Umberto Eco dedica una parte rilevante della sua analisi della semiotica peirciana al concetto di ground, una categoria fondamentale per comprendere la struttura del segno e il suo funzionamento rappresentativo. Il ground è ciò che collega il segno al proprio oggetto, attraverso un profilo specifico o un carattere condiviso. È, nelle parole di Peirce, “una sorta di idea” che definisce in base a quale aspetto un segno rappresenta qualcosa.
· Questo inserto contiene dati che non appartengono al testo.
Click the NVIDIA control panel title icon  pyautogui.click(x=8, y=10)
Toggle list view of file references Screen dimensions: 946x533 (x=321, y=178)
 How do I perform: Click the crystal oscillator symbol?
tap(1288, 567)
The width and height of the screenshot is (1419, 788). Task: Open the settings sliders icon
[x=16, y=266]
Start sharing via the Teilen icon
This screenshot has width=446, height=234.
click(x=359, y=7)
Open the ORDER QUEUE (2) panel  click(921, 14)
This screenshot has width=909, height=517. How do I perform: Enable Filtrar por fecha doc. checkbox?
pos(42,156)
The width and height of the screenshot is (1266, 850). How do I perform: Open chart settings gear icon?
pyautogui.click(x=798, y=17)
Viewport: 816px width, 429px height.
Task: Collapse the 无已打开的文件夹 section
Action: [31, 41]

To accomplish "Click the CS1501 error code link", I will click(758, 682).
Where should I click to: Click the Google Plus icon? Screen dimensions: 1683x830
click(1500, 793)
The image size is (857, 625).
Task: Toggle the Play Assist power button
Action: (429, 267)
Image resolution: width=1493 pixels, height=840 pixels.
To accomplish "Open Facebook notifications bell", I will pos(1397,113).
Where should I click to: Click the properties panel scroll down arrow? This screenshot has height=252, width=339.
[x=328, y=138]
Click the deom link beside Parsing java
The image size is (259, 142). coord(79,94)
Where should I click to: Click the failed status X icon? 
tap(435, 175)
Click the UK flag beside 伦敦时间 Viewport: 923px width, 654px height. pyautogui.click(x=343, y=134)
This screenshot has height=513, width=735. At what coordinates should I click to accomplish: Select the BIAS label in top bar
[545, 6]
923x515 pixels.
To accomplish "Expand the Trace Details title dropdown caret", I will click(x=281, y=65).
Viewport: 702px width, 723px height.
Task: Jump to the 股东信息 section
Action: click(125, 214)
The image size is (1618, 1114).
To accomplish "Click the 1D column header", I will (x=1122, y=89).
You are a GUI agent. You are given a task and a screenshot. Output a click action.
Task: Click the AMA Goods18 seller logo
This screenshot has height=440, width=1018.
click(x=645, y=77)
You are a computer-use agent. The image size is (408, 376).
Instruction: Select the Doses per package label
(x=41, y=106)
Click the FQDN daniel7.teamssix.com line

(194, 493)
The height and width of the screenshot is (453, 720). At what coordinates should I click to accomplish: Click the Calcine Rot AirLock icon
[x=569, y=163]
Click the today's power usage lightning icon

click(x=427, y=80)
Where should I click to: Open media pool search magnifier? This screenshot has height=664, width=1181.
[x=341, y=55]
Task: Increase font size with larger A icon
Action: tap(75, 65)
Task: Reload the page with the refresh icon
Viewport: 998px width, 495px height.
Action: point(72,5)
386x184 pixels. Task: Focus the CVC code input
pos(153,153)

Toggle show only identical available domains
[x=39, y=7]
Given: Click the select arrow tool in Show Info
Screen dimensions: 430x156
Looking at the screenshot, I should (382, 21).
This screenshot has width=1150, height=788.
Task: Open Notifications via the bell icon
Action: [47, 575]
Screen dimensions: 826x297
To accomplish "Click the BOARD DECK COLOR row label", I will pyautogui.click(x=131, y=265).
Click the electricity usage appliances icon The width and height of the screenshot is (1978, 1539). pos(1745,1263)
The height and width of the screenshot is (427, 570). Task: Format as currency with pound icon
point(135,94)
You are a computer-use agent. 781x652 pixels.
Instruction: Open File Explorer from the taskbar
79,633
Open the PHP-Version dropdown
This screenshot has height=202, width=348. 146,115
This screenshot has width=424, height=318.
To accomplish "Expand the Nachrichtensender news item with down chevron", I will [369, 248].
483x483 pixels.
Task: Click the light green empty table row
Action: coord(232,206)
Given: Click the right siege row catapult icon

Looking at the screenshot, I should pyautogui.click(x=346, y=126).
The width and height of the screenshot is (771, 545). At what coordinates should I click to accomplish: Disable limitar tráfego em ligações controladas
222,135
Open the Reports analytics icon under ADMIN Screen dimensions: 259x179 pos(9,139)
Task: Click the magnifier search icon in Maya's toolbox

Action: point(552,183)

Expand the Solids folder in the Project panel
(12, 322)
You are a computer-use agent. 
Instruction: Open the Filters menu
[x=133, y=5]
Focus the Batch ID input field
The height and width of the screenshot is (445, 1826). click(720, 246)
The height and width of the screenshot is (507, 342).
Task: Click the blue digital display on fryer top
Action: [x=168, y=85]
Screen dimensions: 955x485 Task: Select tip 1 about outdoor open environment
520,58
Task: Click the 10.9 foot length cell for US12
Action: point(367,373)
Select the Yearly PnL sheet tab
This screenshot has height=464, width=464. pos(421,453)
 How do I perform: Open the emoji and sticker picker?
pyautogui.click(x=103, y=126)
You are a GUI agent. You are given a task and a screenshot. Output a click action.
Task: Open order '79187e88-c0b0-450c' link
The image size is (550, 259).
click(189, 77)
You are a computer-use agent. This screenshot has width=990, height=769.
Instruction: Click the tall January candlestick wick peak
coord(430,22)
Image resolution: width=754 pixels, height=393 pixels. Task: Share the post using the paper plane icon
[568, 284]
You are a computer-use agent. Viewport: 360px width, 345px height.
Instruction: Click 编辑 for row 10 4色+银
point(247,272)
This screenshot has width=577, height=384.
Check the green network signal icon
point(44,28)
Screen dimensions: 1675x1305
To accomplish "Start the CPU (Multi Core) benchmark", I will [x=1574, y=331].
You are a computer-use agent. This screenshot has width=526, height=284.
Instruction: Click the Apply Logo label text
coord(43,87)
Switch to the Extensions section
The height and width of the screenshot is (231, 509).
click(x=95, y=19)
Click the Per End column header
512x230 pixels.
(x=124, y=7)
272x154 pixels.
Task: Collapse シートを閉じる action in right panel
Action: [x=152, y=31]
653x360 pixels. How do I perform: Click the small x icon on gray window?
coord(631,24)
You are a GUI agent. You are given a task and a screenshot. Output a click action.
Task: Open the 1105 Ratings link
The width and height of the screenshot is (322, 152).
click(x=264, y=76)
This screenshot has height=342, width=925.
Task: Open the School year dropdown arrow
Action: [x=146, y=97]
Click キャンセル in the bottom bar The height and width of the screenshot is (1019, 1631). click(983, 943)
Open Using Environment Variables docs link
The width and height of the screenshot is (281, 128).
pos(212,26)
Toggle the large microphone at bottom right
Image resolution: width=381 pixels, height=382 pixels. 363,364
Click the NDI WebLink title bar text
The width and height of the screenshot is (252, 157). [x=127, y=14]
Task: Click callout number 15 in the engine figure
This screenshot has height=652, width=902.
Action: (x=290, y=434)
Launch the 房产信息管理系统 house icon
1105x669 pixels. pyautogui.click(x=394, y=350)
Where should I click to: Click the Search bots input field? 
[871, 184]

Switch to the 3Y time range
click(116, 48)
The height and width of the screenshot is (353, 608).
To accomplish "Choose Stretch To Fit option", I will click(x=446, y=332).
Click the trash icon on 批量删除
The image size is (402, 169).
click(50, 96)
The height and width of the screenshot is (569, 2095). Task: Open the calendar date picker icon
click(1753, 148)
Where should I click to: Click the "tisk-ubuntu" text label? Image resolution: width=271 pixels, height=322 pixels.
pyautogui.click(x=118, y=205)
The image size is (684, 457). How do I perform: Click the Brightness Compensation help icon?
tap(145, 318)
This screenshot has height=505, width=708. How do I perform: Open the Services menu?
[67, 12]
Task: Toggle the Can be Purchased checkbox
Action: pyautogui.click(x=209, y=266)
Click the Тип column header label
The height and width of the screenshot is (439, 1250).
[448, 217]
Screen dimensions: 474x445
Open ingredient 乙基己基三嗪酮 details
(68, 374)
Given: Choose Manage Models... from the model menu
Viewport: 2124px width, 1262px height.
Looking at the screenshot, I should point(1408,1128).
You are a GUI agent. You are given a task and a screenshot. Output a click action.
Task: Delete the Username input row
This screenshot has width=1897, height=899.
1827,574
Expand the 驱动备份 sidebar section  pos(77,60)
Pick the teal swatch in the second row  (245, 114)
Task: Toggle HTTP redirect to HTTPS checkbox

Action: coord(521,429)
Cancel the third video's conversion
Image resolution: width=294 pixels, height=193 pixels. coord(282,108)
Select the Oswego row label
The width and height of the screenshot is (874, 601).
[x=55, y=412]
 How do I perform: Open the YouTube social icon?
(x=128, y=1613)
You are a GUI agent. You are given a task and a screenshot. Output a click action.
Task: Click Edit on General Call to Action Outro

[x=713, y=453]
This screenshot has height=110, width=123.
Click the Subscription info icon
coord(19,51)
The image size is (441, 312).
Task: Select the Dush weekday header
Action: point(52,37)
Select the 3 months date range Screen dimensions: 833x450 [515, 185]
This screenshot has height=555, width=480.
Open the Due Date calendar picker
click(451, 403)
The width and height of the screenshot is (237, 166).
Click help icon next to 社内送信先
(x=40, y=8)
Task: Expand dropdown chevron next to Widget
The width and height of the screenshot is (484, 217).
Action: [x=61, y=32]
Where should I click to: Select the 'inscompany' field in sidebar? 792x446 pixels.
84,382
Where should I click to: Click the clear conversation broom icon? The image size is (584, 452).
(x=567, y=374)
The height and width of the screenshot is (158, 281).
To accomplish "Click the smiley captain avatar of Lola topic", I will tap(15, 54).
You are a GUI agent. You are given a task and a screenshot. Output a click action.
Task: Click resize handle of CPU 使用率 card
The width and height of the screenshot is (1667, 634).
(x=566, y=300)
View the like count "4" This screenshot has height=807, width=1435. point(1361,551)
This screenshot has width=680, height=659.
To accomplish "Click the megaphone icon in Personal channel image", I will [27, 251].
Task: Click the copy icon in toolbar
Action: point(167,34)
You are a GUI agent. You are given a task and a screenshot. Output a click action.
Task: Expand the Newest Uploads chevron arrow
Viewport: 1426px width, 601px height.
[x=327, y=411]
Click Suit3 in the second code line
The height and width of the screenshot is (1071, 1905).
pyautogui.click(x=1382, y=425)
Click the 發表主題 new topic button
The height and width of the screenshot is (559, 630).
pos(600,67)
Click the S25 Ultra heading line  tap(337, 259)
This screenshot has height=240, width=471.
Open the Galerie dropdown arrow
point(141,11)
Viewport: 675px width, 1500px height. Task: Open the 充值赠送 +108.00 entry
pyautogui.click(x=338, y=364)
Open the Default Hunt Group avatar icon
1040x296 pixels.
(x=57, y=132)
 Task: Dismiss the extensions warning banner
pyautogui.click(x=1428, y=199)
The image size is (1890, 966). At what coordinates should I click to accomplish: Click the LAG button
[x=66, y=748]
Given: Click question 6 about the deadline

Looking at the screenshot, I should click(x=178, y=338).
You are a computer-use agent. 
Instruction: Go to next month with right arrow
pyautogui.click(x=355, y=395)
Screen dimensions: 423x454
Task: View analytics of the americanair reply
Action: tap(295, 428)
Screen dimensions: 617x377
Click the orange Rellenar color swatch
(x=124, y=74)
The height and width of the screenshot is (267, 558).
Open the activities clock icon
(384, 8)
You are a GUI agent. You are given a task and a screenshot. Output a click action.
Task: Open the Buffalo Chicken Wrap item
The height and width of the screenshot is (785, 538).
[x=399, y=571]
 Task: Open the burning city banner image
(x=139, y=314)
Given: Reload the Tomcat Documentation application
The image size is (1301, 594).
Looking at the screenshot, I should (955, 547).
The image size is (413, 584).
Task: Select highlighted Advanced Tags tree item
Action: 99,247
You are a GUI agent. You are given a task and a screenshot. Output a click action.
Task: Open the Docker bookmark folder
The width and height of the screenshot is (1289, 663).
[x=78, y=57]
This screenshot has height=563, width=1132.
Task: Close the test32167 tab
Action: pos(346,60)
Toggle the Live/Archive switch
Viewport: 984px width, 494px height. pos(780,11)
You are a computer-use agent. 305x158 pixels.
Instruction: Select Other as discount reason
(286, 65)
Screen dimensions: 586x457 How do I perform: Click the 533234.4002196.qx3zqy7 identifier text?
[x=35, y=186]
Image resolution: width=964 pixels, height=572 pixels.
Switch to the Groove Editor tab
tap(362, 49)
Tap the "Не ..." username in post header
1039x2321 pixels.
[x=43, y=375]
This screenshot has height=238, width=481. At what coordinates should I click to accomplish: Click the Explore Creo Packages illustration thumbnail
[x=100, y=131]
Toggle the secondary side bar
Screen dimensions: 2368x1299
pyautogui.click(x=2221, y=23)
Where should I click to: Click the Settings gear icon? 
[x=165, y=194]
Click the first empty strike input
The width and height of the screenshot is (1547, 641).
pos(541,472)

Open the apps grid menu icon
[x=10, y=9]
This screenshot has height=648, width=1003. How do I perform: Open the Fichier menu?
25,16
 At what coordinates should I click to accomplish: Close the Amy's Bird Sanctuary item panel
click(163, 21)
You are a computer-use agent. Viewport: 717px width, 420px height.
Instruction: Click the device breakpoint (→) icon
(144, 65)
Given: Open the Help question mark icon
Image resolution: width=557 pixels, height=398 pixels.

Nel 1867, Peirce aveva già formulato questa intuizione, pur senza svilupparla pienamente. Quando un segno come “stufa” viene usato in una proposizione come “questa stufa è nera”, esso è associato a un “attributo generale”. Questo attributo, chiamato anche “qualità”, costituisce il ground del segno, cioè il carattere specifico che viene selezionato per mettere a fuoco l’oggetto sotto un certo rispetto.
Eco chiarisce che la qualità è, per Peirce, una “idea generale”, un “carattere attribuito”, un “intellegibile” che diventa generale “quando vi riflettiamo su” (CP 4.226). Nella prospettiva scotista a cui Peirce si richiama, una qualità può essere sia un individuo (quando è riferita a una cosa), sia un universale (quando è colta dall’intelletto). Il ground, in questa duplicità, agisce come selettore di pertinenze: tra tutti i possibili attributi dell’oggetto, ne isola uno e lo rende centrale nella rappresentazione.
Peirce scrive che i simboli che determinano i propri grounds di qualità attribuite – cioè i termini – sono “somme di marche” (CP 1.559). Questo significa che ogni termine contiene una struttura interna di tratti che ne definiscono il significato, in quanto connotazioni pertinenti. In questa prospettiva, il ground appare come una componente del significato stesso.
Eco aggiunge che il ground può essere inteso come una sorta di “diagramma scheletrico” o “abbozzo di profilo”dell’oggetto. Non è solo un tratto isolato, ma uno schema astratto che consente di immaginare le modificazioni necessarie perché uno stato di cose ipotetico possa essere realizzato. Peirce lo descrive così: “quali modificazioni l’ipotetico stato di cose richiederebbe per essere realizzato in quella immagine” (CP 2.227).
Per Eco, questa concezione del ground implica che esso non possa essere separato dal significato: entrambi sono “della natura di una idea” e partecipano della stessa funzione rappresentativa. “Il ground è ciò che può venire compreso e trasmesso di un dato oggetto sotto un certo profilo: è il contenuto di una espressione e appare uguale al significato (o a una componente elementare di esso)”.
La funzione del ground, dunque, è quella di guidare la selezione interpretativa: stabilisce quali caratteristiche dell’oggetto sono messe in rilievo e fornisce la base per la costruzione dell’Oggetto Immediato. Il ground non è una semplice proprietà, ma una forma di orientamento cognitivo, un principio di pertinenza semantica.
Riferimento bibliografico: Umberto Eco, Lector in Fabula. La cooperazione interpretativa nei testi narrativi, Milano, Bompiani, 1979.